Question

If the perpendicular distance from the point $$\left( -1,2,-2 \right) $$ to the plane $$3x-4y+2z+k=0$$ is $$\sqrt { 29 } $$, then $$k=$$ ____
($$k< 0$$).
A
$$44$$
B
$$44$$ and $$-14$$
C
$$-44$$
D
$$-14$$

Answer

**step1** Understanding the given information

The problem provides a point, the equation of a plane, and the perpendicular distance from the point to the plane.
The given point is $$P(-1, 2, -2)$$.
The equation of the plane is given as $$3x - 4y + 2z + k = 0$$.
The perpendicular distance from the point to the plane is given as $$\sqrt{29}$$.
Additionally, a condition for k is specified: $$k < 0$$.
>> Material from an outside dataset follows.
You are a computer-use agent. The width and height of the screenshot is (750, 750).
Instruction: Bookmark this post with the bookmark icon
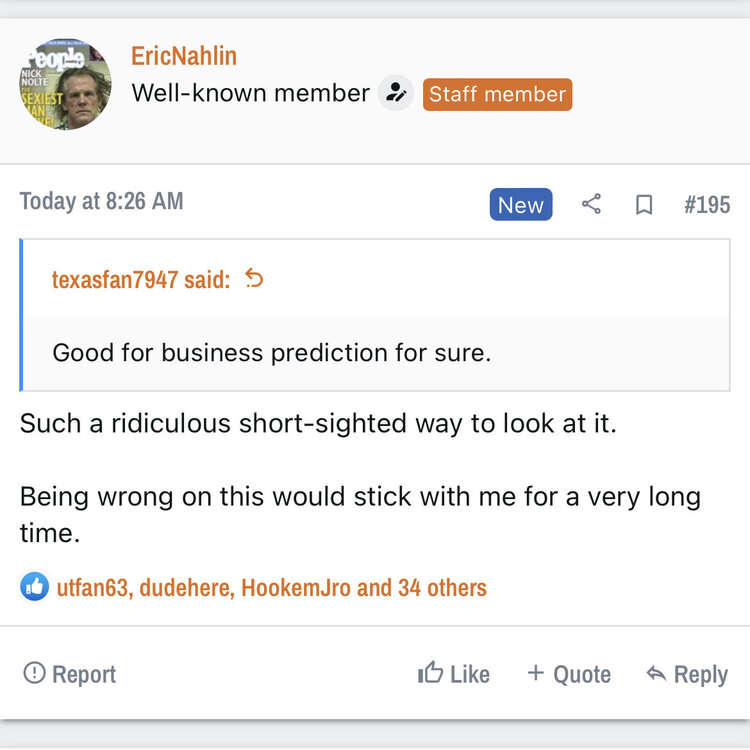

**step2** Recalling the distance formula for a point and a plane

To calculate the perpendicular distance ($$d$$) from a point $$(x_0, y_0, z_0)$$ to a plane with the equation $$Ax + By + Cz + D = 0$$, we use the following formula:
$$d = \frac{|Ax_0 + By_0 + Cz_0 + D|}{\sqrt{A^2 + B^2 + C^2}}$$

**step3** Substituting the given values into the formula

From the problem statement, we identify the following values:
The coordinates of the point are $$x_0 = -1$$, $$y_0 = 2$$, and $$z_0 = -2$$.
The coefficients of the plane equation are $$A = 3$$, $$B = -4$$, $$C = 2$$, and the constant term is $$D = k$$.
The given distance is $$d = \sqrt{29}$$.
Substitute these values into the distance formula:
$$\sqrt{29} = \frac{|3(-1) + (-4)(2) + 2(-2) + k|}{\sqrt{3^2 + (-4)^2 + 2^2}}$$.

**step4** Simplifying the expression

Let's simplify the numerator and the denominator separately:
For the numerator, perform the multiplications and additions:
$$3(-1) = -3$$
$$(-4)(2) = -8$$
$$2(-2) = -4$$
So, the numerator becomes $$|-3 - 8 - 4 + k| = |-15 + k|$$.
For the denominator, calculate the squares and their sum under the square root:
$$3^2 = 9$$
$$(-4)^2 = 16$$
$$2^2 = 4$$
So, the denominator becomes $$\sqrt{9 + 16 + 4} = \sqrt{29}$$.
Now, substitute these simplified expressions back into the distance formula:
$$\sqrt{29} = \frac{|-15 + k|}{\sqrt{29}}$$.

**step5** Solving the equation for k

To isolate the term involving k, multiply both sides of the equation by $$\sqrt{29}$$:
$$\sqrt{29} \times \sqrt{29} = |-15 + k|$$
$$29 = |-15 + k|$$
An absolute value equation of the form $$|X| = Y$$ means that $$X = Y$$ or $$X = -Y$$.
So, we have two possible cases for $$-15 + k$$:
Case 1: $$-15 + k = 29$$
Add 15 to both sides of the equation:
$$k = 29 + 15$$
$$k = 44$$
Case 2: $$-15 + k = -29$$
Add 15 to both sides of the equation:
$$k = -29 + 15$$
$$k = -14$$

**step6** Applying the given condition to find the correct value of k

The problem specifies a condition that $$k < 0$$.
Let's check which of the two possible values for k satisfies this condition:
For $$k = 44$$, this value is not less than 0 ($$44 \not< 0$$).
For $$k = -14$$, this value is less than 0 ($$-14 < 0$$).
Therefore, based on the given condition, the correct value for k is $$-14$$.

**step7** Matching the result with the options

The calculated value of $$k = -14$$ corresponds to option D among the choices provided.